Dataset entries
"""

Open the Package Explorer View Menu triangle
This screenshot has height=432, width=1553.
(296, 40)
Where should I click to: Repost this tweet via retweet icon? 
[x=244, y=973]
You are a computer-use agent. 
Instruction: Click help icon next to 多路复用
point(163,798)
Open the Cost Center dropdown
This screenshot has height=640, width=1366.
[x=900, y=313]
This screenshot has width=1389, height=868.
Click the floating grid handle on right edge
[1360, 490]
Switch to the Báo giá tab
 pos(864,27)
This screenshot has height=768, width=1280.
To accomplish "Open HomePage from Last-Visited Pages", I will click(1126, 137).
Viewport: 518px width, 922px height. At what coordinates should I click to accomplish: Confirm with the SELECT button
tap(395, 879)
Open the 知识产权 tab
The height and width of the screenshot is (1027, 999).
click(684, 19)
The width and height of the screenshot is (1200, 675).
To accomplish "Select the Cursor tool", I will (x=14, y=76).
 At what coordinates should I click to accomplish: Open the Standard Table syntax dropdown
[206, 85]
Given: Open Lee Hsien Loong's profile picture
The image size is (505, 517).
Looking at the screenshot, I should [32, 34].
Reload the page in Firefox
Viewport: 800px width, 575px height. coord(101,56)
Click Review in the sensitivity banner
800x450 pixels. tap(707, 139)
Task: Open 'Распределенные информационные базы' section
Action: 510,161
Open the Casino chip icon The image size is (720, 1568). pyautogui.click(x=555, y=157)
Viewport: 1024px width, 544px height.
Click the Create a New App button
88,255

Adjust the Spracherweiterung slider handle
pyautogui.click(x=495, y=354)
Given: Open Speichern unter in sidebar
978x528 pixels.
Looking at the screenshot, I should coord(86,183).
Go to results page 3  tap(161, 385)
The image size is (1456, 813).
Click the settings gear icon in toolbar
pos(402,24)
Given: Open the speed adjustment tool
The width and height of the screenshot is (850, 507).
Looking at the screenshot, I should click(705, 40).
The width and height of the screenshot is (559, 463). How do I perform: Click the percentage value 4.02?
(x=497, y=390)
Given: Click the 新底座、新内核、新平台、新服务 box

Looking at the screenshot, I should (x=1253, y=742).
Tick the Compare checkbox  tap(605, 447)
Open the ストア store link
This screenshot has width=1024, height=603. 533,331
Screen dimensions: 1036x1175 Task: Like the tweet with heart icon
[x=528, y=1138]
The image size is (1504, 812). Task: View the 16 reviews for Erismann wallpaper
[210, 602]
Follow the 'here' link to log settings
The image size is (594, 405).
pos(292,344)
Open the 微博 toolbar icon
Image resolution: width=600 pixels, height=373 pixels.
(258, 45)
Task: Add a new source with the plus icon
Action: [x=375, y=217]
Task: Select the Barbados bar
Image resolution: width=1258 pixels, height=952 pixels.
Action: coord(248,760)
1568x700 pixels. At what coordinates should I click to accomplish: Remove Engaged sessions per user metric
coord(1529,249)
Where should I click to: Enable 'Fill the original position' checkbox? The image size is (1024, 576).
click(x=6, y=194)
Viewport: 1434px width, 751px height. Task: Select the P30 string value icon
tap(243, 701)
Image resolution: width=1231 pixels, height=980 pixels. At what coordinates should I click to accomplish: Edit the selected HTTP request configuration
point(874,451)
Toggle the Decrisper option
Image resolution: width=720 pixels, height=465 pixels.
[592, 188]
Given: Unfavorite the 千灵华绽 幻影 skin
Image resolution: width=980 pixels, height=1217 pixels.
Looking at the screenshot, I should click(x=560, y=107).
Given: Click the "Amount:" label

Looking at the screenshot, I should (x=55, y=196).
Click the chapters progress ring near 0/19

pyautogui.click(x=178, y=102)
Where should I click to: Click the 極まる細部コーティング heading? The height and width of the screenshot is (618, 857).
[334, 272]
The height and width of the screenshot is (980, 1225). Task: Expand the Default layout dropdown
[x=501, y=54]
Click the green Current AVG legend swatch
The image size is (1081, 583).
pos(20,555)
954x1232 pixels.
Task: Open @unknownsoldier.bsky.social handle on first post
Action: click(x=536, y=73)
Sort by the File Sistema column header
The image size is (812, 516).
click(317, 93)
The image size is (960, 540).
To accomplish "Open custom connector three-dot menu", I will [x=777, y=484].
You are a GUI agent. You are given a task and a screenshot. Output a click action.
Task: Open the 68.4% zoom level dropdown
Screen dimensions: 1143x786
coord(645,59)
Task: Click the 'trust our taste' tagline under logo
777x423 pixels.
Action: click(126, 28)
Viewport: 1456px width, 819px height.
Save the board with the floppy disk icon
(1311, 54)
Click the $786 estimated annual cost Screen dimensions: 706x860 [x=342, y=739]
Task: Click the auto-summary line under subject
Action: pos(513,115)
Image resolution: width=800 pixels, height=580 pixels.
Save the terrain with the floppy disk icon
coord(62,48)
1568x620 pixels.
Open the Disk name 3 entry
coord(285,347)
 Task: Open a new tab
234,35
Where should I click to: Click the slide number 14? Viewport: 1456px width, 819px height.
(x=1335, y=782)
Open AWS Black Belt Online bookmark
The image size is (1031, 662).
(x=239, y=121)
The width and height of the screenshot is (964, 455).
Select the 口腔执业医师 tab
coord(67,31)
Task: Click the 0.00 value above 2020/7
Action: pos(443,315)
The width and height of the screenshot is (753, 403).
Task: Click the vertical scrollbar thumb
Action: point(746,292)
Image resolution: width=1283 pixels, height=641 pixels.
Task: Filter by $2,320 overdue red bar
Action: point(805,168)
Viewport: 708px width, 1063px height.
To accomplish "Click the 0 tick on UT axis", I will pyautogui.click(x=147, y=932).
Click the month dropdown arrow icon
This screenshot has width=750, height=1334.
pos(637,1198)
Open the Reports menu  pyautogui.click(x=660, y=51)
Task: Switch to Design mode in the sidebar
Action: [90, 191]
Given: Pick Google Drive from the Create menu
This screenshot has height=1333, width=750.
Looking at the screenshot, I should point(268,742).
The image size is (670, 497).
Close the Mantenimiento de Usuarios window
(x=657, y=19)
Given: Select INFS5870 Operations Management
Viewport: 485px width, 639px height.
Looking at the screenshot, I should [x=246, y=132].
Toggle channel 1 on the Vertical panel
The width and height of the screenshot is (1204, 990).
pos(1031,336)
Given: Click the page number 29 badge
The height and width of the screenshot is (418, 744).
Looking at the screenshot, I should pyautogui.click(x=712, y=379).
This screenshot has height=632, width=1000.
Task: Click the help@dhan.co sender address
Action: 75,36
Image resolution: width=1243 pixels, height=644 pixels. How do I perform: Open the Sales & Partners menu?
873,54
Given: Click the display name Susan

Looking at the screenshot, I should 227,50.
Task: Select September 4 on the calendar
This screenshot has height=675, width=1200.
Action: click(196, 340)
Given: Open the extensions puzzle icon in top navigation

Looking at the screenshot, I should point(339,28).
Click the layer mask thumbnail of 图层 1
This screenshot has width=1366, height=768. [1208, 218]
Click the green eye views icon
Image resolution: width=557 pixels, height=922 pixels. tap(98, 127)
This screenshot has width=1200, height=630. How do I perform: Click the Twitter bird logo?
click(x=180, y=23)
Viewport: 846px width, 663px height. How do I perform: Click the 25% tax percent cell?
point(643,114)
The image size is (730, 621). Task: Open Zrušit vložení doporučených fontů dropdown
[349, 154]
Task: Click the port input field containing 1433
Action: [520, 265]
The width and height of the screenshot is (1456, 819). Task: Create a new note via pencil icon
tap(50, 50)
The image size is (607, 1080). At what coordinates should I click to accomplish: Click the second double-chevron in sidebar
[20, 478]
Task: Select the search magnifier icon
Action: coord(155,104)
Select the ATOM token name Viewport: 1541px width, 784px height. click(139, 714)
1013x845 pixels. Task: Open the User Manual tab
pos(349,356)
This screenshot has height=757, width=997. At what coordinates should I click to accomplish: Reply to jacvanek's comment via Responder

"""

■ **Exercise requirements**
Please output exactly the lines between the one holding "Where should I click to: Click the slide" and the one holding "Given: Click the page number 29 badge" in the records above, inclusive, and nothing more.

■ **Result for this task**
Where should I click to: Click the slide number 14? Viewport: 1456px width, 819px height.
(x=1335, y=782)
Open AWS Black Belt Online bookmark
The image size is (1031, 662).
(x=239, y=121)
The width and height of the screenshot is (964, 455).
Select the 口腔执业医师 tab
coord(67,31)
Task: Click the 0.00 value above 2020/7
Action: pos(443,315)
The width and height of the screenshot is (753, 403).
Task: Click the vertical scrollbar thumb
Action: point(746,292)
Image resolution: width=1283 pixels, height=641 pixels.
Task: Filter by $2,320 overdue red bar
Action: point(805,168)
Viewport: 708px width, 1063px height.
To accomplish "Click the 0 tick on UT axis", I will pyautogui.click(x=147, y=932).
Click the month dropdown arrow icon
This screenshot has width=750, height=1334.
pos(637,1198)
Open the Reports menu  pyautogui.click(x=660, y=51)
Task: Switch to Design mode in the sidebar
Action: [90, 191]
Given: Pick Google Drive from the Create menu
This screenshot has height=1333, width=750.
Looking at the screenshot, I should point(268,742).
The image size is (670, 497).
Close the Mantenimiento de Usuarios window
(x=657, y=19)
Given: Select INFS5870 Operations Management
Viewport: 485px width, 639px height.
Looking at the screenshot, I should [x=246, y=132].
Toggle channel 1 on the Vertical panel
The width and height of the screenshot is (1204, 990).
pos(1031,336)
Given: Click the page number 29 badge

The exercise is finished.